→ Description of the task
All of the data that follows needs to be printed again, exactly as it reads.

→ Supplied information
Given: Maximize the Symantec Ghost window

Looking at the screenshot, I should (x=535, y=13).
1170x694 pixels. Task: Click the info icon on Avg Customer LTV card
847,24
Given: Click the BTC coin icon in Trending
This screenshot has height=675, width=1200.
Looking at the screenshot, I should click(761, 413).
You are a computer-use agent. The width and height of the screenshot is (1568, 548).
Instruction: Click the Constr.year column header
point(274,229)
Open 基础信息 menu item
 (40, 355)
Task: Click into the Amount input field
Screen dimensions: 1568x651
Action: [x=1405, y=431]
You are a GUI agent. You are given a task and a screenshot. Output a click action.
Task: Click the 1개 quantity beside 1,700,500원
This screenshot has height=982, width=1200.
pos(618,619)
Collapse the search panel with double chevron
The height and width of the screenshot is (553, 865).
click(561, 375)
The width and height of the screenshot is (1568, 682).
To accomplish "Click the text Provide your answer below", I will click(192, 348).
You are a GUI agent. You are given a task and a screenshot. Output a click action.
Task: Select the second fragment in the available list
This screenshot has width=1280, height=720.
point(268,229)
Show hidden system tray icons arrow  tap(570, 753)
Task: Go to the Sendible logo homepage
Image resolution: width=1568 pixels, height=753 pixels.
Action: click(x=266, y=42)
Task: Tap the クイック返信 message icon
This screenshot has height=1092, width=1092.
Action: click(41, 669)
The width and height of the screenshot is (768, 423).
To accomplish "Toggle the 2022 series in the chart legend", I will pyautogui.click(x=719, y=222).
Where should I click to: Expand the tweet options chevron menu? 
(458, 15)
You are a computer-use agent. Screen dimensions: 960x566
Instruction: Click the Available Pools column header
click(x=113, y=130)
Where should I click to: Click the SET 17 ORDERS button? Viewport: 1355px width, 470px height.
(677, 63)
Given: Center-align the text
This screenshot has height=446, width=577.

→ Completed task
Given: Maximize the Symantec Ghost window

Looking at the screenshot, I should (x=535, y=13).
1170x694 pixels. Task: Click the info icon on Avg Customer LTV card
847,24
Given: Click the BTC coin icon in Trending
This screenshot has height=675, width=1200.
Looking at the screenshot, I should click(761, 413).
You are a computer-use agent. The width and height of the screenshot is (1568, 548).
Instruction: Click the Constr.year column header
point(274,229)
Open 基础信息 menu item
 (40, 355)
Task: Click into the Amount input field
Screen dimensions: 1568x651
Action: [x=1405, y=431]
You are a GUI agent. You are given a task and a screenshot. Output a click action.
Task: Click the 1개 quantity beside 1,700,500원
This screenshot has height=982, width=1200.
pos(618,619)
Collapse the search panel with double chevron
The height and width of the screenshot is (553, 865).
click(561, 375)
The width and height of the screenshot is (1568, 682).
To accomplish "Click the text Provide your answer below", I will click(192, 348).
You are a GUI agent. You are given a task and a screenshot. Output a click action.
Task: Select the second fragment in the available list
This screenshot has width=1280, height=720.
point(268,229)
Show hidden system tray icons arrow  tap(570, 753)
Task: Go to the Sendible logo homepage
Image resolution: width=1568 pixels, height=753 pixels.
Action: click(x=266, y=42)
Task: Tap the クイック返信 message icon
This screenshot has height=1092, width=1092.
Action: click(41, 669)
The width and height of the screenshot is (768, 423).
To accomplish "Toggle the 2022 series in the chart legend", I will pyautogui.click(x=719, y=222).
Where should I click to: Expand the tweet options chevron menu? 
(458, 15)
You are a computer-use agent. Screen dimensions: 960x566
Instruction: Click the Available Pools column header
click(x=113, y=130)
Where should I click to: Click the SET 17 ORDERS button? Viewport: 1355px width, 470px height.
(677, 63)
Given: Center-align the text
This screenshot has height=446, width=577.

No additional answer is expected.